Photo by Casey Gomez

Elizabeth Warren is marketable. Her fresh face has allowed her to outpace even frontrunner Joe Biden among less-moderate voters of her party – a Quinnipiac poll found that Warren finished only second to Senator Bernie Sanders among highly-liberal voters in Florida. Warren’s reputation as a stalwart progressive has made her an appealing second choice for Sanders supporters, a Morning Consult poll earlier this year reveals. However, while Warren may be eating into Sanders’ popularity, she is doing so with hopelessly compromised values, undermined beyond excuse.

Warren, for much of her political career, has practiced the kind of ‘band-aid capitalism’ that so many progressives today are guilty of – the notion that government should attempt to address as many of the symptoms of society’s ills through government regulation and programs. This comprises most of her policy history – Warren recently introduced a laughably short-sighted policy goal for her campaign claiming that the military “can help lead the fight against climate change”, and has introduced bills to hold capitalism ‘accountable’ by reducing market incentives for corporations (s. 3348) and create an agency to produce drugs inaccessible to patients only under certain extreme circumstances (s. 3775). 

Warren’s proposed legislation amounts to using a water-bottle to put out a house fire. Warren claims to be a progressive, yet gives little consideration to the magnitude of her proposed movements towards progress – incremental at best and negligible at worst. Warren is a self-avowed capitalist, and a recent Economist article proclaims her “the Savior of Capitalism” – a troubling attitude given that the externalities that much of her legislation addresses are themselves direct results of capitalism, designed to produce extraordinary profit for shareholders and leave the working-class behind. Capitalism needs no saving – it is working as intended. It is the working class that requires rescue, and Warren’s policies are tone-deaf responses to their pleas.

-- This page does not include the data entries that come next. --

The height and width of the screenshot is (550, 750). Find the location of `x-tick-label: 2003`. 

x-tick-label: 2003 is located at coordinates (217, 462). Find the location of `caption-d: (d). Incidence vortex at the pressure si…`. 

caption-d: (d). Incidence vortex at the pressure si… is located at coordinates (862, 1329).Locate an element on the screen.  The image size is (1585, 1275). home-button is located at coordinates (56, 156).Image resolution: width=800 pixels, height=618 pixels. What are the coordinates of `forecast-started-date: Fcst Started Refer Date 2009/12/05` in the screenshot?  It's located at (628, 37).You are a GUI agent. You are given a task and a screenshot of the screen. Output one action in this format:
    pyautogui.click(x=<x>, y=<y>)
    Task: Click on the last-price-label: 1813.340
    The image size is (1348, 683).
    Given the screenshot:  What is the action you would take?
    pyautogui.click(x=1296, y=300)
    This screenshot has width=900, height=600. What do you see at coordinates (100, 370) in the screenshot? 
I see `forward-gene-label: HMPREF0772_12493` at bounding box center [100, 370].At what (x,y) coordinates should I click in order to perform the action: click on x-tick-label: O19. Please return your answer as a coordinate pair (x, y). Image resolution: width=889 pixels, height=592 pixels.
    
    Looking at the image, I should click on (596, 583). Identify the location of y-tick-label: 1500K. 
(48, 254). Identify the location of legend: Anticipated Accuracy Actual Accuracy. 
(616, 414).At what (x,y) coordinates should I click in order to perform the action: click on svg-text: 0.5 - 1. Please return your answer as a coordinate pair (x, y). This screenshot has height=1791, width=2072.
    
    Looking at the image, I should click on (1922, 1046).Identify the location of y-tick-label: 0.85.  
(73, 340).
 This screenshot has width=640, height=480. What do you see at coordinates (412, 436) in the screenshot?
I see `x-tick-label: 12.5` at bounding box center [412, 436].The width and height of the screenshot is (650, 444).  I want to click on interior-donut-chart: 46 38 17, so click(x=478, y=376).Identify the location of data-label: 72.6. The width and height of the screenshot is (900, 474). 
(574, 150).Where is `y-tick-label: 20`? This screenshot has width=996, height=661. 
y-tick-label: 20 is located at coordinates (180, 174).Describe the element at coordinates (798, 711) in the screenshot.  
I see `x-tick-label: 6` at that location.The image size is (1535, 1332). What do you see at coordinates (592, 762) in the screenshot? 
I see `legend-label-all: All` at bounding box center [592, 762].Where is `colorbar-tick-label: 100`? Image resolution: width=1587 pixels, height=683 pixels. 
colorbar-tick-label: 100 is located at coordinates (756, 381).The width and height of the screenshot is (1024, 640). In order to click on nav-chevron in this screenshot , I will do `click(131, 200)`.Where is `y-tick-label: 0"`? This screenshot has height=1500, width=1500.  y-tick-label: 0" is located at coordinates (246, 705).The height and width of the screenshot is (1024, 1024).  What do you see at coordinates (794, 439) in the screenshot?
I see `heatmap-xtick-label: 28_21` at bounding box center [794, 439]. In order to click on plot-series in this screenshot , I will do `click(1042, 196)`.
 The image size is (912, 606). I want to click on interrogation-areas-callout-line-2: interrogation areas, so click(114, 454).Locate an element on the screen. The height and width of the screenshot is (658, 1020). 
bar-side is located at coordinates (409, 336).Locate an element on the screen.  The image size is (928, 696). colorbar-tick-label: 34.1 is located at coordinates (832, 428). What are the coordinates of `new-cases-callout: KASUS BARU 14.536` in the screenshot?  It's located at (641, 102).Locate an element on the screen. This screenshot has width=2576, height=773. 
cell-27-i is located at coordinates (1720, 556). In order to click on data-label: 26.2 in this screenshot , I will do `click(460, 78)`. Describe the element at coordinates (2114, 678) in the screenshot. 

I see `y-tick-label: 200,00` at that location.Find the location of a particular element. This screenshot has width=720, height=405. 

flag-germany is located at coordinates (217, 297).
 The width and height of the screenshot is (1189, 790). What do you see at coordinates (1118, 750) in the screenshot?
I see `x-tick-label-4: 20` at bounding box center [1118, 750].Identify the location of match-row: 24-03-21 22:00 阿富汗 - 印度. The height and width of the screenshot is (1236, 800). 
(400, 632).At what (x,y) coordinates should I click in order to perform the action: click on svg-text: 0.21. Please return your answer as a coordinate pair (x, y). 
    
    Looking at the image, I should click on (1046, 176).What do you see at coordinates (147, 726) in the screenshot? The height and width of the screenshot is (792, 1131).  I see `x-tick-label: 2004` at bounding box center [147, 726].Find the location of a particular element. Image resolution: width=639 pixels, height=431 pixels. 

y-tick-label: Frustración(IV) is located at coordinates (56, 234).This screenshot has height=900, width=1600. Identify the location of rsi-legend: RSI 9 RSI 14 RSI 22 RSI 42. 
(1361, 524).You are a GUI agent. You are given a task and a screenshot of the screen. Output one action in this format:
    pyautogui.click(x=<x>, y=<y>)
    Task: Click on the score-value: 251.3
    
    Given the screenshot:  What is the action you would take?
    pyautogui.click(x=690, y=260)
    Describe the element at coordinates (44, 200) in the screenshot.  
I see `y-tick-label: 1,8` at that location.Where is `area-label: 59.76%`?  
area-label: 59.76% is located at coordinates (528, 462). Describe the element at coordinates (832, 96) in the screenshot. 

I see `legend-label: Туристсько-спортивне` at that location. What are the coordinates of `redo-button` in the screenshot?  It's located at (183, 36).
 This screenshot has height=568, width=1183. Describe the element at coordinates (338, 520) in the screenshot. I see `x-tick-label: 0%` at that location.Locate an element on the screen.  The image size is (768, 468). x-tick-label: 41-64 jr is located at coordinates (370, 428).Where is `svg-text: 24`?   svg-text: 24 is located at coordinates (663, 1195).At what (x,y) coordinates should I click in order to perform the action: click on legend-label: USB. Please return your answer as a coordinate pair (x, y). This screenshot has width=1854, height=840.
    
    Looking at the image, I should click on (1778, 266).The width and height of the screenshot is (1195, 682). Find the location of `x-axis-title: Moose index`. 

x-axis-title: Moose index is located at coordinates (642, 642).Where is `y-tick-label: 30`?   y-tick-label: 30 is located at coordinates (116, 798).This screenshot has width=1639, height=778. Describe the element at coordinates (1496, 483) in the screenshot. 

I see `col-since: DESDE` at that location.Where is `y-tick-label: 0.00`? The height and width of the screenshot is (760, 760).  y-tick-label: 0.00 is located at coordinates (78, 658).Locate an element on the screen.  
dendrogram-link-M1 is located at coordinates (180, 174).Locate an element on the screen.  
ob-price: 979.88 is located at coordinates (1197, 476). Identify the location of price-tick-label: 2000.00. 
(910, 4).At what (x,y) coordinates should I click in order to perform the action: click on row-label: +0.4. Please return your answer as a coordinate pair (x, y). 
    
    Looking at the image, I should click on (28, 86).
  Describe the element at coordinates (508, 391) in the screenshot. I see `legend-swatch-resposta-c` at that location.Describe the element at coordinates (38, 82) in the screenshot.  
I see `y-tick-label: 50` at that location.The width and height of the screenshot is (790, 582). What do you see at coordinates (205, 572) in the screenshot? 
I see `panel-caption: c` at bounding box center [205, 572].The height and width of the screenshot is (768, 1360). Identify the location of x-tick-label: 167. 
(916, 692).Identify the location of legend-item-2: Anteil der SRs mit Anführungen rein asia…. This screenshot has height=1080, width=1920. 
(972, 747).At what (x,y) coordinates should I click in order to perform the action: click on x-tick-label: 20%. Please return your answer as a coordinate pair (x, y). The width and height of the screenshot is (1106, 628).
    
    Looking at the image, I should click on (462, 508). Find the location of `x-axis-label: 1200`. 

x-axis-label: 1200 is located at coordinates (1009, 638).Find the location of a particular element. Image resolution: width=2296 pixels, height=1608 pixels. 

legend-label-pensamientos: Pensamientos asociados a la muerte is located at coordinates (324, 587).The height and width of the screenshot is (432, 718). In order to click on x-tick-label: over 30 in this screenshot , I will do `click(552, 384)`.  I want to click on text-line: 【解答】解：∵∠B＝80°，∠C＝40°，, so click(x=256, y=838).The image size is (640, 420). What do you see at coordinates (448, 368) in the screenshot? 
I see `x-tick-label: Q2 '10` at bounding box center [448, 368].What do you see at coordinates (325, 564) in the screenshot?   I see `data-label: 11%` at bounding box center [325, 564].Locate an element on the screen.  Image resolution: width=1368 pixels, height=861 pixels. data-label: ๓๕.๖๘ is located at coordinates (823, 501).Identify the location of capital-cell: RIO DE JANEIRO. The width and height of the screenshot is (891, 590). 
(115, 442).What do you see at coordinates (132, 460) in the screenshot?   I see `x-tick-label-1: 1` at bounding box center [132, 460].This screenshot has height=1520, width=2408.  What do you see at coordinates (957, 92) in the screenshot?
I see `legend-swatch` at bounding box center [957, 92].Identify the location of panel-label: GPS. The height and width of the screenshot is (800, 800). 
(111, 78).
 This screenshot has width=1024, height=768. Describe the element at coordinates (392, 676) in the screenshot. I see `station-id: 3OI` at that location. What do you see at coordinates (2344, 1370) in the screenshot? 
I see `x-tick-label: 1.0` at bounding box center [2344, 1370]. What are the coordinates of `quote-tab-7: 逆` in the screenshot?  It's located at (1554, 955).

In all fairness, there are few candidates in the current Democratic primary with a more developed policy plan at this stage of the race. Buttigieg and O’Rourke appear content to run simply on a series of genial platitudes, while Biden is coasting on name-recognition alone. Warren’s is a clearly structured, well-laid out plan, and I have few doubts as to its feasibility – unlike Biden’s only platform plank to date, “find a cure for cancer”. Even if Warren successfully implements all these policies, we will hardly be better off than we were. Warren has made the commendable move of setting realistic policies goals, but she has moved the finish line to be next to the starting block – band-aid progressivism will not create meaningful long-term change. You may frequently hear the criticism that Warren had previously registered to vote as a Republican. It is an unfair criticism to suggest that because someone once held a believe in their past, they might no longer believe solidly in their current platform – rather, it carries the same weight as it did when opponents mentioned Clinton as having been a “Goldwater Girl” in 2016, as both Clinton and Warren’s policy platforms expressed a desire to work within the realms of capitalism, to work around it, rather than remove the system that is itself intrinsic to much of human suffering today. This accusation reflects how little difference there is in the overall policies of the parties from when they were a part of the Republican party to their current politics today. The only major difference between Warren and Clinton is their particular flavor of center-left politics – neo-liberalism versus
progressivism. 

It is this fundamental issue that continues to plague Warren – the misguided notion that capitalism can be saved, or that it requires saving. In order to bring about meaningful political change, the system itself must be dismantled, not protected. Until Warren recognizes the intrinsic evil of capitalism, she should remain an unpalatable option to Democratic voters.